J’ai lu avec intérêt bien des traités de chasse et j’ai souvent remarqué qu’en général leurs auteurs, dans une sorte de satisfaction personnelle, s’étendaient avec complaisance sur le chapitre de ce singulier migrateur qui est la bécasse.

Aux narrations souvent poétiques d’émotions reçues dans la mélancolie du mois de la tristesse et dans la solitude des bois qui se dépouillent, s’ajoute le désir de percer le mystère dont s’entoure cette « manne céleste » de l’hiver apportant avec elle la perspective des joies d’une nouvelle ouverture de chasse : octobre, en effet, sur la plaine, transforme vite en déceptions les espérances qu’avait fait naître et réaliser septembre.

Le gibier est plus rare et plus farouche — la perdrix ne tient plus à l’arrêt du chien, et le lièvre apeuré est remonté vers les asiles plus sûrs des taillis et des bois.
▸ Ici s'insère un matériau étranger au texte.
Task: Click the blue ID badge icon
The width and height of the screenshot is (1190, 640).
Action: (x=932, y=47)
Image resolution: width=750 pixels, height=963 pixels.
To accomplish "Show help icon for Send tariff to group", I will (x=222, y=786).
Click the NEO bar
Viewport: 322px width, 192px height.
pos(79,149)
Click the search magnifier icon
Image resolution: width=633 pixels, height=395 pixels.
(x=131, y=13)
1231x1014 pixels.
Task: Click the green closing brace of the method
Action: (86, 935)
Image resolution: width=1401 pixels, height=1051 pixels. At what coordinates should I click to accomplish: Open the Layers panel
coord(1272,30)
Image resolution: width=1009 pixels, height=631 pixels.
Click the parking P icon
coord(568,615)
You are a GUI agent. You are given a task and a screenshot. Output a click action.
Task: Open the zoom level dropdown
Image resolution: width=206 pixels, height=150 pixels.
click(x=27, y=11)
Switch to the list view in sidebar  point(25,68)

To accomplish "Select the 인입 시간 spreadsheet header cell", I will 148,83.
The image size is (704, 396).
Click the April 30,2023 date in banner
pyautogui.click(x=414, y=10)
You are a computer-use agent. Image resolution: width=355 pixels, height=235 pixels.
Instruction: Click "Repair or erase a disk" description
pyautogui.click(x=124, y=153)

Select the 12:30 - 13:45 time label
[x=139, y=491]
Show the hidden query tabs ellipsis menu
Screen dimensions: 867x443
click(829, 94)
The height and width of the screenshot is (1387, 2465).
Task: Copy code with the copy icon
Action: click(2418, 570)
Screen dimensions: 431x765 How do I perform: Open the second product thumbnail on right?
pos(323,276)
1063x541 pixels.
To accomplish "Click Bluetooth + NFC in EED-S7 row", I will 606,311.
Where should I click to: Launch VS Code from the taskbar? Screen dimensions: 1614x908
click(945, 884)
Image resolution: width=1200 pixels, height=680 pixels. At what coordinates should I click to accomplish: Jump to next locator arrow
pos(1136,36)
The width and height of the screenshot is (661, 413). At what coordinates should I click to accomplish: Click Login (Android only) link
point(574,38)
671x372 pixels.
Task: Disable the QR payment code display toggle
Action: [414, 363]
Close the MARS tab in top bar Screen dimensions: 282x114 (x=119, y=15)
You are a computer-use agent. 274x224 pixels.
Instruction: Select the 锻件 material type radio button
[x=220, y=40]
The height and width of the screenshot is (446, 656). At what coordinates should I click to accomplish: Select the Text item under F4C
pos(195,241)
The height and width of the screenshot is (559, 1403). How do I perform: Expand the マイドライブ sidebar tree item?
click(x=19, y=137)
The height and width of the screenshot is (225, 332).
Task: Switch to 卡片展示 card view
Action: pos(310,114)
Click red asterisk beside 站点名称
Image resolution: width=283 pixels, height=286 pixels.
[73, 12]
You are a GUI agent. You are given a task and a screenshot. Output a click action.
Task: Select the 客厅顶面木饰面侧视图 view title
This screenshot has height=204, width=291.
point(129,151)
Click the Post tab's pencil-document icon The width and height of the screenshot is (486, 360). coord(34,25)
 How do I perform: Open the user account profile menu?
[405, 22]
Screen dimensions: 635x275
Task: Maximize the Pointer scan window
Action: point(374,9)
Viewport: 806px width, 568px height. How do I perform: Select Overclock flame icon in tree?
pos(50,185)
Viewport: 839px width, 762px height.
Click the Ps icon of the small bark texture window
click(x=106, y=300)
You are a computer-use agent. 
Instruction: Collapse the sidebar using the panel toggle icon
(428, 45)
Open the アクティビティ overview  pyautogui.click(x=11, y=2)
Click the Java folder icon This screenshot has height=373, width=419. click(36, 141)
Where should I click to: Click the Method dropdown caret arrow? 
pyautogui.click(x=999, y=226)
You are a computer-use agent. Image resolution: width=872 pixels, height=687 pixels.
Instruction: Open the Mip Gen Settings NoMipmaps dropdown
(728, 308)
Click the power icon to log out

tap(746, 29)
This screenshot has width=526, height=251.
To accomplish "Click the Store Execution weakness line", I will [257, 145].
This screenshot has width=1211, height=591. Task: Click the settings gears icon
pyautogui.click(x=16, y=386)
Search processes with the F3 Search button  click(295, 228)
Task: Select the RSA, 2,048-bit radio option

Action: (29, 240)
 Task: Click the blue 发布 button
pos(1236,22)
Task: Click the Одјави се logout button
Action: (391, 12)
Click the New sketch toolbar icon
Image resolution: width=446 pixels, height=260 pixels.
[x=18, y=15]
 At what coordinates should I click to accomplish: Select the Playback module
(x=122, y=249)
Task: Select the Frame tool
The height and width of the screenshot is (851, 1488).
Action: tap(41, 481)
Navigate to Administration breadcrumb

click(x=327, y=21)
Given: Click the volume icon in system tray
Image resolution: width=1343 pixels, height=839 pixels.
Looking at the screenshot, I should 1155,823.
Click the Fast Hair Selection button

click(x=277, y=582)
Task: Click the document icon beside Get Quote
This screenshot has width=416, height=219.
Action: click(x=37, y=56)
Après une courte pause au lendemain des intenses travaux de la moisson, les semailles ont repeuplé la campagne de l’essaim laborieux des cultivateurs, les couverts disparaissent, et tout concourt à contrarier les plans cynégétiques et à favoriser l’inévitable bredouille. Mais voici novembre avec ses premiers frimas, son ciel pesant, ses brouillards plus denses et ses gelées blanches qui désagrègent plus promptement le feuillage que la violence de la tempête ; la jonchée des feuilles mortes feutre le pas du chasseur, fournit à son nouvel hôte, grâce à son mimétisme, la protection contre la curiosité rapace des oiseaux de proie et assure son ravitaillement par la montée des vermisseaux.

La bécasse est une bohémienne dont il est assez malaisé d’établir l’identité exacte ; mais qu’importe ! c’est une lacune heureuse qui permet à chacun de développer sa thèse avec abondance d’anecdotes suivant l’expérience de ses observations ou les hypothèses de son imagination. Quelles sont les mœurs et les origines véritables de cette visiteuse, quelles sont les habitudes certaines de cette hivernante : autant de problèmes restés sans solutions absolues, autant de questions pendantes qui défraient agréablement la chronique et alimentent souvent des polémiques passionnées.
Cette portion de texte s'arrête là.